■ GIVEN PASSAGE:
+ + + +

Grilled Shrimp with Coconut Risotto

In Main Dish, Seafood, Side Dishes on June 5, 2010 at 5:16 am

On Monday I was hanging out at my parent’s house and decided that rather than get stuck in any traffic meandering back from the Cape toward Boston in the haze of Quebecois smoke, it would be just as easy to stay the afternoon and eat dinner at their house.  We took a quick assessment of what we had available and decided to grill shrimp and corn and serve it alongside some rice.  Sounded easy enough.

The whole meal

Grilling shrimp is probably the easiest thing to cook, right alongside toast and grilled cheese.  Once they hit the heat of a grill, it takes a matter of minutes before you know they’re done.  And those little crustaceans also turn pink, letting you know when they’ve finished cooking.  Grilling corn is one of the highlights of the summer season for me, resulting in pleasantly charred cobs that are never soggy.  My biggest pet peeve about corn is when it has been boiled in a pot of water and left to sit.  It’s repulsive, turning perfectly good corn into something that I expect to be poured out of a can sixteen years after nuclear war has left me huddled in a bunker.  In the past I have grilled corn directly on the grill, wrapped bare cobs in foil, and pulled back the husks, removed the silk, and tied the husks back over the corn.  They all work and they all have the shortcomings.  The naked corn gets too burned, the foiled cob can get charred or be left too moist, and the pull-back-the-husk method is a nuisance.  On Monday, per Lena’s suggestion, we pulled about half the husks off and threw them right on the grill, the remaining husks and silk still intact.  I was suspicious.  But when time came to try eating the corn, I was amazed at how easily the silk pulled away with the husk, yielding a perfectly grilled ear of corn.  Consider me converted.

+ + + +

■ Text and element pointing records:
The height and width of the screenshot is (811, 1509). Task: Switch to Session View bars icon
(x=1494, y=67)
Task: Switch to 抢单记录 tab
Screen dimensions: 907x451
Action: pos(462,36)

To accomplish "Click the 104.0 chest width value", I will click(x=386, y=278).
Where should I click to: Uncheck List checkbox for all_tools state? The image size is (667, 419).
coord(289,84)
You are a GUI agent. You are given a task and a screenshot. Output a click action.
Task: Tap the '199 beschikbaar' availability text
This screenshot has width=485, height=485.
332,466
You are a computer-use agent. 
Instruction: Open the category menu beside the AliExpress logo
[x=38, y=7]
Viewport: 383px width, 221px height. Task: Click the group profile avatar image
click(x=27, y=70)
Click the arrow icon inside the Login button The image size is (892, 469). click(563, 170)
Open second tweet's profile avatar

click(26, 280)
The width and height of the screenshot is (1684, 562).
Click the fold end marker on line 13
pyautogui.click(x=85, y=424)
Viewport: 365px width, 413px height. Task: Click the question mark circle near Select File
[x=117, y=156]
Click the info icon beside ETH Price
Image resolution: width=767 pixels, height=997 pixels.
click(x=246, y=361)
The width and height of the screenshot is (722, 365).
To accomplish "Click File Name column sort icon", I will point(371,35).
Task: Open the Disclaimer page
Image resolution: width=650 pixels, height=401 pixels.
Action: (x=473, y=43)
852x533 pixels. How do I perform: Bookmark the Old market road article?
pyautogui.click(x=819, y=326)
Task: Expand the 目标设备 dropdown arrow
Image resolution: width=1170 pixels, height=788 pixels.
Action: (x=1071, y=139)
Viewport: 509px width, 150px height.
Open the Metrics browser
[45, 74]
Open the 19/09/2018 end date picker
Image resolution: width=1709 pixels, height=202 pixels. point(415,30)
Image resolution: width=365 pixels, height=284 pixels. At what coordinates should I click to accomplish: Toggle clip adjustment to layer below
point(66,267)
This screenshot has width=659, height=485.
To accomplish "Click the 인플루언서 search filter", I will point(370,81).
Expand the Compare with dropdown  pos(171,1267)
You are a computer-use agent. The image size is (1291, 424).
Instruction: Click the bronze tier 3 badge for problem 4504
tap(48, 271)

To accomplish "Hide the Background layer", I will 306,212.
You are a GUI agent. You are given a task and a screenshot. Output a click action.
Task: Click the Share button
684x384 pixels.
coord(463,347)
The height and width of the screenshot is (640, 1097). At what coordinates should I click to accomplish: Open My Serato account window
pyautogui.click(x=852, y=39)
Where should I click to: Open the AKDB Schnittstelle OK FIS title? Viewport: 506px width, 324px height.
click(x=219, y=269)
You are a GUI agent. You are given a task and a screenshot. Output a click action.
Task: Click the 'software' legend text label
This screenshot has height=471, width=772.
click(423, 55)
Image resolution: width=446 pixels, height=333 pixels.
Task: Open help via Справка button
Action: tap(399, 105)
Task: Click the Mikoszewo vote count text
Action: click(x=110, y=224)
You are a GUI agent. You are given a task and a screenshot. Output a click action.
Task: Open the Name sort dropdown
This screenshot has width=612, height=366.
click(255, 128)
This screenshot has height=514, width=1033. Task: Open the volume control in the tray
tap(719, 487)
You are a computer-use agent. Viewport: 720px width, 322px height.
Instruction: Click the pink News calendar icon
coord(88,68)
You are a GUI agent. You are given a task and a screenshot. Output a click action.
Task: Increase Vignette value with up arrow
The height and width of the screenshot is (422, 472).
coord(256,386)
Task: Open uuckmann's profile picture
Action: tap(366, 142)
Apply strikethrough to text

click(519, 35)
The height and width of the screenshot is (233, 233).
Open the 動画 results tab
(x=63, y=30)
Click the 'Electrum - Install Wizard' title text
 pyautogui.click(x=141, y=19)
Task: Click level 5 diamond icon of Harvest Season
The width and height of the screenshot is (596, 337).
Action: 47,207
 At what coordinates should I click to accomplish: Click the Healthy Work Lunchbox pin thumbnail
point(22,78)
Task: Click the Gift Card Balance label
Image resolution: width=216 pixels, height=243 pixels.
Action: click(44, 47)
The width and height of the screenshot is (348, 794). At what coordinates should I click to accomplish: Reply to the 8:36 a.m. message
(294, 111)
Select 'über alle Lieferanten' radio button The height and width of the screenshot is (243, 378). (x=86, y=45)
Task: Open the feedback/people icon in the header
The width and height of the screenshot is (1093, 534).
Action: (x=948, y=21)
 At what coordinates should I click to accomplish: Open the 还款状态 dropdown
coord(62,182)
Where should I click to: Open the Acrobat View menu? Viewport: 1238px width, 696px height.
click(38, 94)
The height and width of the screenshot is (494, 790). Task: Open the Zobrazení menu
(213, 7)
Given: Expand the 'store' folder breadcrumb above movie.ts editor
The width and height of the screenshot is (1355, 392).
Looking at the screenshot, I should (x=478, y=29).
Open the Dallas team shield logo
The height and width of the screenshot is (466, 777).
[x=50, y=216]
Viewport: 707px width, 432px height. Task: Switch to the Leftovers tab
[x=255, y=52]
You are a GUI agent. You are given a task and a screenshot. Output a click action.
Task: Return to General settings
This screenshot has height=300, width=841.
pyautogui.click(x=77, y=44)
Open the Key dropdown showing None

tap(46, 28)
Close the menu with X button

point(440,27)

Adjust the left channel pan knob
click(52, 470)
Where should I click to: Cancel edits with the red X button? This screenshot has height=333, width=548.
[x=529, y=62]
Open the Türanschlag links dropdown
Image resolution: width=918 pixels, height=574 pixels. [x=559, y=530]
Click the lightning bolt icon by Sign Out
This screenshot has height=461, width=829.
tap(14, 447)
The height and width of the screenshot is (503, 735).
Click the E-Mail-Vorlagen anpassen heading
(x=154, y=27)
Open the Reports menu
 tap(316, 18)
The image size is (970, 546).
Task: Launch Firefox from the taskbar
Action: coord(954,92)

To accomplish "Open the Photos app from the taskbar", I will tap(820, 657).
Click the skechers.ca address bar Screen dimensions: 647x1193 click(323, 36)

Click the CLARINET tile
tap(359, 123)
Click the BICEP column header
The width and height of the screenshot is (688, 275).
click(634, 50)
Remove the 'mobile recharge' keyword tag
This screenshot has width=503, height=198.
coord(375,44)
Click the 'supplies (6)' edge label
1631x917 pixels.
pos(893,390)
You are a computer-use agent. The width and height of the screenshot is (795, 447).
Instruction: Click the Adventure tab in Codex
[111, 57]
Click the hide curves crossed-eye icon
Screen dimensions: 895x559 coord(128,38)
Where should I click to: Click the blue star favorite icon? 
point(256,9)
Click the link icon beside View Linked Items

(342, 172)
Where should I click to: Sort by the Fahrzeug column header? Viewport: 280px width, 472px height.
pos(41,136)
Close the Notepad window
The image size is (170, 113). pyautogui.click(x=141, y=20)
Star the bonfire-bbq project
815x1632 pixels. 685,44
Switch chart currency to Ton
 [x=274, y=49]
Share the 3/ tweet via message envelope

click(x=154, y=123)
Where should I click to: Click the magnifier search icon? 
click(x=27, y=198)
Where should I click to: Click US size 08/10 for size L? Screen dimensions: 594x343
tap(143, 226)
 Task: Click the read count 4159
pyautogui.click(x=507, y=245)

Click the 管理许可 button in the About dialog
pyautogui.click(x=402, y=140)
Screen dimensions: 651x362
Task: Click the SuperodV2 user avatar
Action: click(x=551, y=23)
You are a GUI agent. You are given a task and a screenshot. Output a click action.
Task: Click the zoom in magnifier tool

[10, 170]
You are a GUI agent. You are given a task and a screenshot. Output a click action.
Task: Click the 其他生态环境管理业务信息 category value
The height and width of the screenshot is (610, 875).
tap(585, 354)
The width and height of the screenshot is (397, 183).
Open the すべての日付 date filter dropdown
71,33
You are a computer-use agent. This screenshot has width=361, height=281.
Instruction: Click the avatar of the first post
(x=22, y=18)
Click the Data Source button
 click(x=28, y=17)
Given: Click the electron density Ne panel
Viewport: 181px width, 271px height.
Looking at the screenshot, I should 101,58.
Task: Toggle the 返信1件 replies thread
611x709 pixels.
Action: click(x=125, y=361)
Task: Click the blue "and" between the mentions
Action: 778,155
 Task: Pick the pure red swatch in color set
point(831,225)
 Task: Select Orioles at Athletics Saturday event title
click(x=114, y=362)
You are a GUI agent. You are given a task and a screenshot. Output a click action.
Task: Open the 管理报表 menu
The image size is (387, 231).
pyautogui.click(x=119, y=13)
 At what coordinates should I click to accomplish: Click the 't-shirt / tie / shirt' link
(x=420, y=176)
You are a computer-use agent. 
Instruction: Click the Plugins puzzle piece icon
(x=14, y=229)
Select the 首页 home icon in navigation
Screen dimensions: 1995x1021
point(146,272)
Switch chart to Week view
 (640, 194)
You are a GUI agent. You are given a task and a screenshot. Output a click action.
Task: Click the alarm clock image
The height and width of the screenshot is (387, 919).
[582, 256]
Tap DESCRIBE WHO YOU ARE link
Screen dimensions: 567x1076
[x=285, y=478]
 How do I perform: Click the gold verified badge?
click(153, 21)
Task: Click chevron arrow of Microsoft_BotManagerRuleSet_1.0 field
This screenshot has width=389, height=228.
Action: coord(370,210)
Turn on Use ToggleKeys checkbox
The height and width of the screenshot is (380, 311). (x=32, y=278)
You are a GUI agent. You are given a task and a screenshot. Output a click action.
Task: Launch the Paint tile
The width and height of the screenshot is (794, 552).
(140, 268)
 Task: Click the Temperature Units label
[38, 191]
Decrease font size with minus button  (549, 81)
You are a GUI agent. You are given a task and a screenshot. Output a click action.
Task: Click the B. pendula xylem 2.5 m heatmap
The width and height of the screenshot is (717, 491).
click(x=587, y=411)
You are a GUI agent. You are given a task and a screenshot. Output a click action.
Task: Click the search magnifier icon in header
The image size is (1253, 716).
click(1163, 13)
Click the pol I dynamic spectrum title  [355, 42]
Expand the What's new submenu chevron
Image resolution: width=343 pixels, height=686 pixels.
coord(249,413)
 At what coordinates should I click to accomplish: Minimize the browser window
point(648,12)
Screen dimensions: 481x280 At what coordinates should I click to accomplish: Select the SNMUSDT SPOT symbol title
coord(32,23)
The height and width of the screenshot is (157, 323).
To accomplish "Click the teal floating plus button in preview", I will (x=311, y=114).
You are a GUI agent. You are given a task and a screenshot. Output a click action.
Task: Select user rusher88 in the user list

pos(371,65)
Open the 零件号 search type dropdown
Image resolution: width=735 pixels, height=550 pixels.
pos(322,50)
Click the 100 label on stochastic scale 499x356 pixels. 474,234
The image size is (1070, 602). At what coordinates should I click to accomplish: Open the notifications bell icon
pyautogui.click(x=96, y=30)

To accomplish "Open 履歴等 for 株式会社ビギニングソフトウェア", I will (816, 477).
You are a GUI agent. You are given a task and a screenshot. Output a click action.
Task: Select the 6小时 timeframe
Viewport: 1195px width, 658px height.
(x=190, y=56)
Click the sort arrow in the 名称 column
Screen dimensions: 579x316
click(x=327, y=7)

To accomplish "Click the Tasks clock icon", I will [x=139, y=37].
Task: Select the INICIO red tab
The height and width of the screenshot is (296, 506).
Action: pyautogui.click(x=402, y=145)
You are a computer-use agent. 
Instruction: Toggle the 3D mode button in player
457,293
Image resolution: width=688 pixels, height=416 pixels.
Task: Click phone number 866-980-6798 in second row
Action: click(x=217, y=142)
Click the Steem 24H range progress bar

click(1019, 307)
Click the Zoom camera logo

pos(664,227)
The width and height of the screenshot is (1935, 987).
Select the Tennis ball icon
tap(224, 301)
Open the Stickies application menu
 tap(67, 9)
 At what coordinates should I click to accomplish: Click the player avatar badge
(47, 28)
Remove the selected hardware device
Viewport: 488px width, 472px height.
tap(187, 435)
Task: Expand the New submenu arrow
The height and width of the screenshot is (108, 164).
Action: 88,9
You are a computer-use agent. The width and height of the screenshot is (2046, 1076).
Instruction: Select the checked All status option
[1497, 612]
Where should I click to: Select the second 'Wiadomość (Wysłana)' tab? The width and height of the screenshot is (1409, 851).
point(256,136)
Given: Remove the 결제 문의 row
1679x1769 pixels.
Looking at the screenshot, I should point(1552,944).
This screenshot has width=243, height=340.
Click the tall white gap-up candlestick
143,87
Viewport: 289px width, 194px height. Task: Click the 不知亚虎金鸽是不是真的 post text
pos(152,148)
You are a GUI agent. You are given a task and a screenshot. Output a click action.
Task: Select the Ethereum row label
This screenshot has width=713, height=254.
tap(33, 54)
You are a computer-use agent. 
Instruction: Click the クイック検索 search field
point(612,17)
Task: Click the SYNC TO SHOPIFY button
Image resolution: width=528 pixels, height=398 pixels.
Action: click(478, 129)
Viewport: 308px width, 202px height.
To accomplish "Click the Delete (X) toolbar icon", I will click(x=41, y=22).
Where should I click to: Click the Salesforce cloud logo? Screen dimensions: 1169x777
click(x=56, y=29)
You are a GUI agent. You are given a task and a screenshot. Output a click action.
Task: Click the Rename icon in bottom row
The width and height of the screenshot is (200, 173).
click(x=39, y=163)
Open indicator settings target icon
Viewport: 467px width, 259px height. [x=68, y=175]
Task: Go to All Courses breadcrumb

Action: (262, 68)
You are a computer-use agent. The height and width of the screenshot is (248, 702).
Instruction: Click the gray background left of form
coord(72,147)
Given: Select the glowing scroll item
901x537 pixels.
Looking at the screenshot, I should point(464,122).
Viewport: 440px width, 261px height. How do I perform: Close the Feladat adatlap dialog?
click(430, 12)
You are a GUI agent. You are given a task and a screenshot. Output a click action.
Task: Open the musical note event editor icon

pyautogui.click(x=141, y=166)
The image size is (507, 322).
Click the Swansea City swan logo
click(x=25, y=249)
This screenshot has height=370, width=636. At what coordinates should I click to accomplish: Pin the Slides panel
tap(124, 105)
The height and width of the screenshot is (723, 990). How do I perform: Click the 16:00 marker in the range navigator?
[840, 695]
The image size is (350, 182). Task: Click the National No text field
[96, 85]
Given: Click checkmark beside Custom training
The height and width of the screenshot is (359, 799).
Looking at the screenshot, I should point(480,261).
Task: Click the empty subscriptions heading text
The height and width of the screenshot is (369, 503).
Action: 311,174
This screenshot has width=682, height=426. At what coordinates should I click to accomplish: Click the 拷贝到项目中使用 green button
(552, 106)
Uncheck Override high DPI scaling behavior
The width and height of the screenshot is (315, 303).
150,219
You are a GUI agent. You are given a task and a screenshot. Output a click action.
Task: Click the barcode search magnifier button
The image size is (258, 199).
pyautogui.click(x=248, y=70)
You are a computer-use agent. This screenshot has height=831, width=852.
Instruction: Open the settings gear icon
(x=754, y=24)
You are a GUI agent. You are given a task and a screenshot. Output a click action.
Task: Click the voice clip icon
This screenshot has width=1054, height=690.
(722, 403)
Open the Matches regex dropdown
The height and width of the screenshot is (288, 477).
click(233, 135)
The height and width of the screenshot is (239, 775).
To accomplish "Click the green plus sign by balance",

+ + + +

■ SHORT PROBLEM A:
From the grilled shrimp post, list the ways the writer says they have grilled corn in the past.
■ SHORT PROBLEM B:
Reproduce the grilled shrimp post word for word, everything from "Grilled Shrimp with" down to "Sounded easy enough.".

■ COMPLETE OUTPUT A:
- Directly on the grill
- Bare cobs wrapped in foil
- Husks pulled back, silk removed, and husks tied back over the corn

■ COMPLETE OUTPUT B:
Grilled Shrimp with Coconut Risotto

In Main Dish, Seafood, Side Dishes on June 5, 2010 at 5:16 am

On Monday I was hanging out at my parent’s house and decided that rather than get stuck in any traffic meandering back from the Cape toward Boston in the haze of Quebecois smoke, it would be just as easy to stay the afternoon and eat dinner at their house.  We took a quick assessment of what we had available and decided to grill shrimp and corn and serve it alongside some rice.  Sounded easy enough.